Now we focus on the numerical term $$ 2^{-3} $$.
We use the property that a number raised to a negative exponent is equal to 1 divided by the number raised to the positive exponent. This can be written as $$ a^{-n} = \frac{1}{a^n} $$.
Applying this property to $$ 2^{-3} $$, we get $$ \frac{1}{2^3} $$.
Next, we calculate the value of $$ 2^3 $$:
$$ 2^3 = 2 \times 2 \times 2 = 4 \times 2 = 8 $$.
Therefore, $$ 2^{-3} = \frac{1}{8} $$.

**step4** Combining the terms with simplified exponents

At this point, we have simplified each part of the original expression:
From step 1, the initial breakdown was $$ 2^{-3} \cdot (x^{3})^{-3} \cdot (y^{-4})^{-3} $$.
From step 2, we found that $$ (x^{3})^{-3} = x^{-9} $$ and $$ (y^{-4})^{-3} = y^{12} $$.
From step 3, we calculated $$ 2^{-3} = \frac{1}{8} $$.
Now, we substitute these simplified forms back into the expression: $$ \frac{1}{8} \cdot x^{-9} \cdot y^{12} $$.
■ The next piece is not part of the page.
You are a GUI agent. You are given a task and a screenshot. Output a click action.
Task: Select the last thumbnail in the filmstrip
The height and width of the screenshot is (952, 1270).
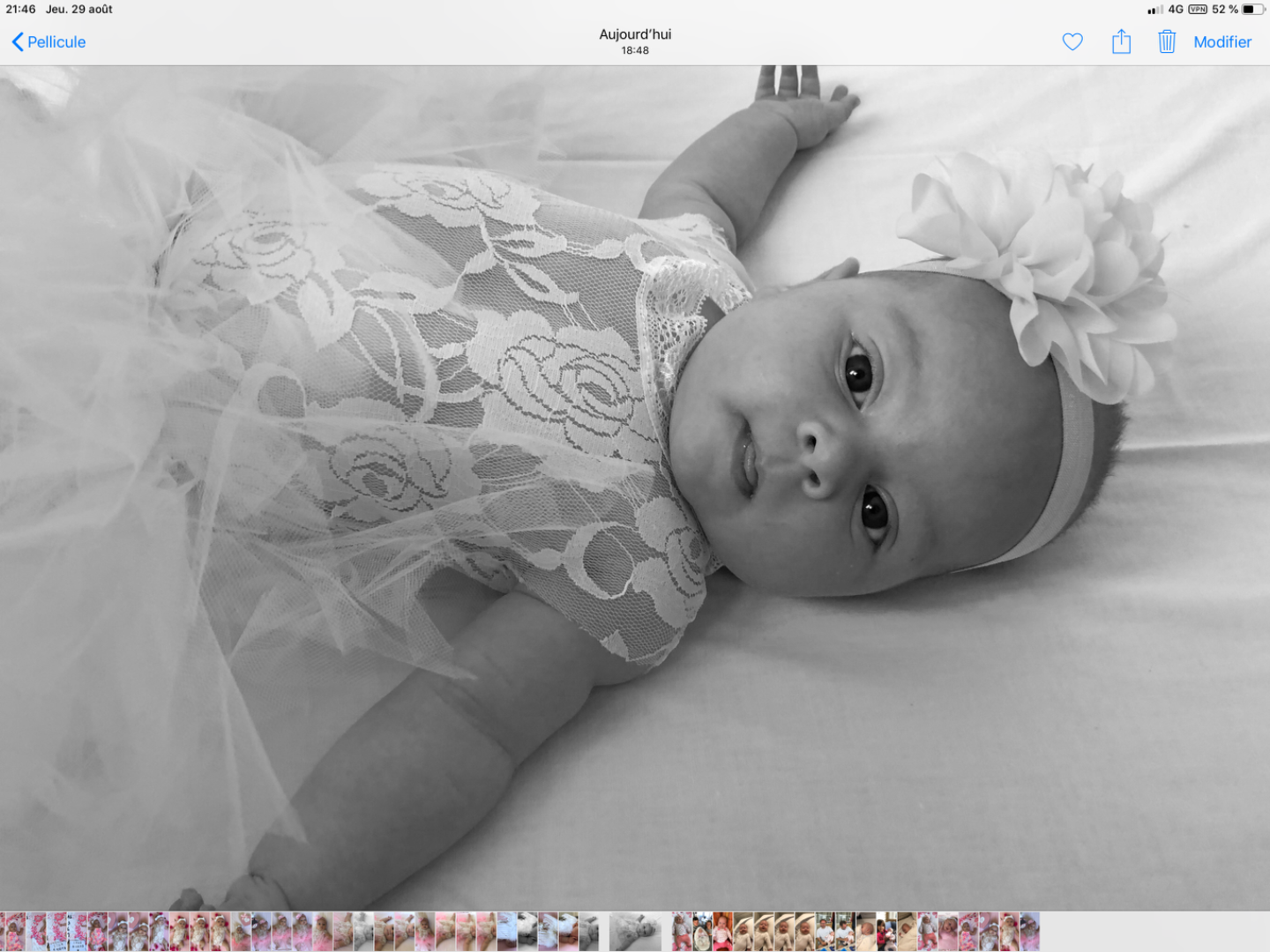[x=1029, y=932]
**step5** Eliminating negative exponents from the variables

The problem statement specifies that the final result must not use zero or negative integers as exponents. In our current expression, we still have $$ x^{-9} $$, which has a negative exponent.
Using the same property from step 3 ( $$ a^{-n} = \frac{1}{a^n} $$), we can rewrite $$ x^{-9} $$ as $$ \frac{1}{x^9} $$.
Substituting this back into our combined expression from step 4, we get: $$ \frac{1}{8} \cdot \frac{1}{x^9} \cdot y^{12} $$.

**step6** Writing the final simplified expression

Finally, we combine these terms into a single, simplified fraction. When multiplying fractions, we multiply all the numerators together to form the new numerator, and all the denominators together to form the new denominator.
Numerators: $$ 1 \times 1 \times y^{12} = y^{12} $$.
Denominators: $$ 8 \times x^9 \times 1 = 8x^9 $$.
So, the fully simplified expression, with all positive exponents, is: $$ \frac{y^{12}}{8x^9} $$.